Going from the top of the data below, give again each line through the one containing "Task: Click the overlapping", both ends kept.

=-=-=

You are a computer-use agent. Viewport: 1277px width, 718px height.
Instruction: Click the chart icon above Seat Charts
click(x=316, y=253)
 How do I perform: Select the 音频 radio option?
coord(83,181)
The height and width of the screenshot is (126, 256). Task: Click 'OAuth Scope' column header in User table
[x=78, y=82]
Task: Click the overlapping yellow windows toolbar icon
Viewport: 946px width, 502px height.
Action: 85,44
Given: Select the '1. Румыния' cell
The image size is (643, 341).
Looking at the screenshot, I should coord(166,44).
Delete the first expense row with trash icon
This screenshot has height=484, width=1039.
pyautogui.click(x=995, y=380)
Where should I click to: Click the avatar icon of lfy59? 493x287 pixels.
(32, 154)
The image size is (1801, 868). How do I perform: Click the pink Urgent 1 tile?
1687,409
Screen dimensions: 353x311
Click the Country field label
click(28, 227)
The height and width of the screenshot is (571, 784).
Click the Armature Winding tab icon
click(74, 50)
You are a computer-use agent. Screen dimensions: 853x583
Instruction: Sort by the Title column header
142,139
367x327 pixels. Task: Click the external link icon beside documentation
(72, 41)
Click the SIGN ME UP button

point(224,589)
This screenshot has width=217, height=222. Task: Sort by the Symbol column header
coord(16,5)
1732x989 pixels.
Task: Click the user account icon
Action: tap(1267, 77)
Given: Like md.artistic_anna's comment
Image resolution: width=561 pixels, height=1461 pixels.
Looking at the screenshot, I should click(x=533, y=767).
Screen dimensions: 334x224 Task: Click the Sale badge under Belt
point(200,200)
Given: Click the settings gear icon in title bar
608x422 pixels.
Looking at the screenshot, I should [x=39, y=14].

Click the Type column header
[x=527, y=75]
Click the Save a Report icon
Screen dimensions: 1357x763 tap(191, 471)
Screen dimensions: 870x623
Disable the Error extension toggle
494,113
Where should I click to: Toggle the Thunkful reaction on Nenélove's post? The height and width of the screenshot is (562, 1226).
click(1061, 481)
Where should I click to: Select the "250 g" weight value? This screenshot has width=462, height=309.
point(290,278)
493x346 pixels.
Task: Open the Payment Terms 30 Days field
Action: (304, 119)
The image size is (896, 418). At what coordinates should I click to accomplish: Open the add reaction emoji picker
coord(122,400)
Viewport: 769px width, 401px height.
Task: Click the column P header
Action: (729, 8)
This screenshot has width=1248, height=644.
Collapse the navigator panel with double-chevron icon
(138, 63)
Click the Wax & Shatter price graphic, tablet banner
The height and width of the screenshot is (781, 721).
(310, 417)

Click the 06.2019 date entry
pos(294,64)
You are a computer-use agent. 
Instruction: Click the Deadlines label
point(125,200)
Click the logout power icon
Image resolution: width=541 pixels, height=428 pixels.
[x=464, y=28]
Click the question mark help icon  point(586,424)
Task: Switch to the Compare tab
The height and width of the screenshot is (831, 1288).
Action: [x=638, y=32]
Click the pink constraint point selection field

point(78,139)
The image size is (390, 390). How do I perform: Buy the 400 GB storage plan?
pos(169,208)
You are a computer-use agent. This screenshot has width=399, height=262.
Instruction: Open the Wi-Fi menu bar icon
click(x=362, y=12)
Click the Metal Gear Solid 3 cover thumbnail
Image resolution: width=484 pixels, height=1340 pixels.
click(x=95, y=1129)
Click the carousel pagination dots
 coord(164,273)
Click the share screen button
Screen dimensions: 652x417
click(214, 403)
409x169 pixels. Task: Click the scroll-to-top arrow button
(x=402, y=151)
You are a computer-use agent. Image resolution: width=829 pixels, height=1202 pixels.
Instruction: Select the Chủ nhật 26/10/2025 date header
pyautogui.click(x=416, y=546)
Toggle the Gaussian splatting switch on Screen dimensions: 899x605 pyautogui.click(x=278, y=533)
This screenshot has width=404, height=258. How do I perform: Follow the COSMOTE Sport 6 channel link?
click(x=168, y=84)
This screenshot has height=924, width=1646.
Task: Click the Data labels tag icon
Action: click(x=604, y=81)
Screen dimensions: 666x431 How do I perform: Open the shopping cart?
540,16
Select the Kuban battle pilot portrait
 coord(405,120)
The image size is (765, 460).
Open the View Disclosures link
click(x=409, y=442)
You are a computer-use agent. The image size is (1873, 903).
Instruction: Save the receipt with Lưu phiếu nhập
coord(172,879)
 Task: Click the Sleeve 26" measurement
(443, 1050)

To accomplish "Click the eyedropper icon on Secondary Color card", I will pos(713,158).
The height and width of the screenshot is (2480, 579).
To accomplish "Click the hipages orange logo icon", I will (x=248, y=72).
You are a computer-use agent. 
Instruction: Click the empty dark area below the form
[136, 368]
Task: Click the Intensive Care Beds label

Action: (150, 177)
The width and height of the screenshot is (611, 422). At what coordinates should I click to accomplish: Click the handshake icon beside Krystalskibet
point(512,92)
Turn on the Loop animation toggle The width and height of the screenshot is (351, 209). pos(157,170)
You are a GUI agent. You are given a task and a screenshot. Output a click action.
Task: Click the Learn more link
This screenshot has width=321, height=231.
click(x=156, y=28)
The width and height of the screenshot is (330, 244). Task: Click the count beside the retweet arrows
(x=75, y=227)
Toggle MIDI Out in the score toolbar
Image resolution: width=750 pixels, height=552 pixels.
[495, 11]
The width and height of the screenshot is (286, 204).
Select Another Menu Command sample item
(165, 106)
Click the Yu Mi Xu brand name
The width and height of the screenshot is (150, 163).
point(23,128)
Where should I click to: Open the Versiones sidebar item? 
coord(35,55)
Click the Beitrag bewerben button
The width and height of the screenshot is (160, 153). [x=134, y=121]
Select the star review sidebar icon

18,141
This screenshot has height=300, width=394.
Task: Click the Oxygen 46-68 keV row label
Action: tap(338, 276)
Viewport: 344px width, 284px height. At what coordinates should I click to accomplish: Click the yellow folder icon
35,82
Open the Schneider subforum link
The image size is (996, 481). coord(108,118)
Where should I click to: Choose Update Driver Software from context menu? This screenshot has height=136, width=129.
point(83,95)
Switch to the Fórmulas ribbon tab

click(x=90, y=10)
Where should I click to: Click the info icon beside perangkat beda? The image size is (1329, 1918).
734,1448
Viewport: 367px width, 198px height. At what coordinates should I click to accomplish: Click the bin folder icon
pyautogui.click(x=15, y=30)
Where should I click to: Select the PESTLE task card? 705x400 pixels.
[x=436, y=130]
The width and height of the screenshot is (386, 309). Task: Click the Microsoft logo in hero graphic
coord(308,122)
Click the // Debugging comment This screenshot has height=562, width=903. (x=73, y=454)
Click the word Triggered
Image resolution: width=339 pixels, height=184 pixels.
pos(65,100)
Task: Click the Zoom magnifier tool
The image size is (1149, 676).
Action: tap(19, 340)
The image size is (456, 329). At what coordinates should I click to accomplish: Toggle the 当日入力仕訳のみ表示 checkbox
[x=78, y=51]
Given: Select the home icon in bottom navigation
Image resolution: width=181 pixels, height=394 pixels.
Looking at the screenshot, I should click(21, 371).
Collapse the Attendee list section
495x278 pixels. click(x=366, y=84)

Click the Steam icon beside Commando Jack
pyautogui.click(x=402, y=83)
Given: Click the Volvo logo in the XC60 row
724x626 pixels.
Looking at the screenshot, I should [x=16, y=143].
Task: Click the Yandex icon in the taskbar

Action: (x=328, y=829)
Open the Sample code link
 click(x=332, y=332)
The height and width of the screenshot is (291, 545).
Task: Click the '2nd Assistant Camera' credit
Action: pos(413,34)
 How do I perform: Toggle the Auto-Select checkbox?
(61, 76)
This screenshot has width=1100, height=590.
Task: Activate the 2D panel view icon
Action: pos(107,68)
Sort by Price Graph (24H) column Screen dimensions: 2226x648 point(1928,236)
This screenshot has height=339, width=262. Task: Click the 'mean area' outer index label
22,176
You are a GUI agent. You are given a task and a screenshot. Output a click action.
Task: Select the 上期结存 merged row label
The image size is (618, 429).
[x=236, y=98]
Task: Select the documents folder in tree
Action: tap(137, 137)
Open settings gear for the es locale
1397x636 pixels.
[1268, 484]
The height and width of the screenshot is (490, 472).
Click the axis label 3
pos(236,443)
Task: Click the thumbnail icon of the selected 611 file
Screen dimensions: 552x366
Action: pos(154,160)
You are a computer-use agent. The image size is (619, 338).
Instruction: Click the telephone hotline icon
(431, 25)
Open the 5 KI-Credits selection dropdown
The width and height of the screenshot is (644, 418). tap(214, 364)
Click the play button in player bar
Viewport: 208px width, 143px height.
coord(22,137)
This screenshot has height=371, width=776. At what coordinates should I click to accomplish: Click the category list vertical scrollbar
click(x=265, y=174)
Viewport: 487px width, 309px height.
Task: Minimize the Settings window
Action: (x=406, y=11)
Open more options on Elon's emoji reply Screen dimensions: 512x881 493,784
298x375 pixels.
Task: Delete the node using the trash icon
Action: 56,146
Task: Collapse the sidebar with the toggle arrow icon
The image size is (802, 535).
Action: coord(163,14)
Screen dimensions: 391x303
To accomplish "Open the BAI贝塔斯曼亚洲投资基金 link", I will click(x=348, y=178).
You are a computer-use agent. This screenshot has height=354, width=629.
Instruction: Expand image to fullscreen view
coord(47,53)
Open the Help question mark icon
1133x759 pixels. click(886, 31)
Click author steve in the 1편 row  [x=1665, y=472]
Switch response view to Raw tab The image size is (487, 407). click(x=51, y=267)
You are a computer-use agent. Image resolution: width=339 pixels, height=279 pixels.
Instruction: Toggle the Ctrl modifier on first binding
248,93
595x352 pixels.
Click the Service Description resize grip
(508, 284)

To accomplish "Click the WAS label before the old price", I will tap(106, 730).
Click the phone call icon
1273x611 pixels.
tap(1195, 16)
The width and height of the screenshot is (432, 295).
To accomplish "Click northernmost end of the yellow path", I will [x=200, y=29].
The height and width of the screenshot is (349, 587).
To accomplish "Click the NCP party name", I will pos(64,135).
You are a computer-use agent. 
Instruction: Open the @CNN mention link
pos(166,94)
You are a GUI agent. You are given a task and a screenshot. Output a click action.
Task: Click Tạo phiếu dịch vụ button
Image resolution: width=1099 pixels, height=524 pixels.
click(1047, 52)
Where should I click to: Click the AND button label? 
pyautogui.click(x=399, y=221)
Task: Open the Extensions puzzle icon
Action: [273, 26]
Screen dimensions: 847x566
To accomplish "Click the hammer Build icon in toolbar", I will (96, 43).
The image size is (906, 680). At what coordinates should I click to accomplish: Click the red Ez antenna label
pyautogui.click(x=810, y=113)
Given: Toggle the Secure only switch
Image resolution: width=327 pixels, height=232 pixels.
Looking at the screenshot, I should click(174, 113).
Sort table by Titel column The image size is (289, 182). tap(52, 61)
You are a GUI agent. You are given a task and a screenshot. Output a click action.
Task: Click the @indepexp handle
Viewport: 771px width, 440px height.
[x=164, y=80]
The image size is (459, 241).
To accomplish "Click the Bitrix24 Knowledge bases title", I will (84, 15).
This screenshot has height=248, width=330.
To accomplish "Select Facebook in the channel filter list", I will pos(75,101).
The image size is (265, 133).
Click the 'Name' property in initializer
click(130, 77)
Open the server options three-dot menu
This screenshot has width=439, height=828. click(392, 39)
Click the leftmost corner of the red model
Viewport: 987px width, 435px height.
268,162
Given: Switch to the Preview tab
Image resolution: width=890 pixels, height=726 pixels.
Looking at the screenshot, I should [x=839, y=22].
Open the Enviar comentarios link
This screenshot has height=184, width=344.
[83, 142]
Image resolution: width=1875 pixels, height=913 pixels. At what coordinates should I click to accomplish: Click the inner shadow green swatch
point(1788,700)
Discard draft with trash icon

=-=-=

Exercise output:
You are a computer-use agent. Viewport: 1277px width, 718px height.
Instruction: Click the chart icon above Seat Charts
click(x=316, y=253)
 How do I perform: Select the 音频 radio option?
coord(83,181)
The height and width of the screenshot is (126, 256). Task: Click 'OAuth Scope' column header in User table
[x=78, y=82]
Task: Click the overlapping yellow windows toolbar icon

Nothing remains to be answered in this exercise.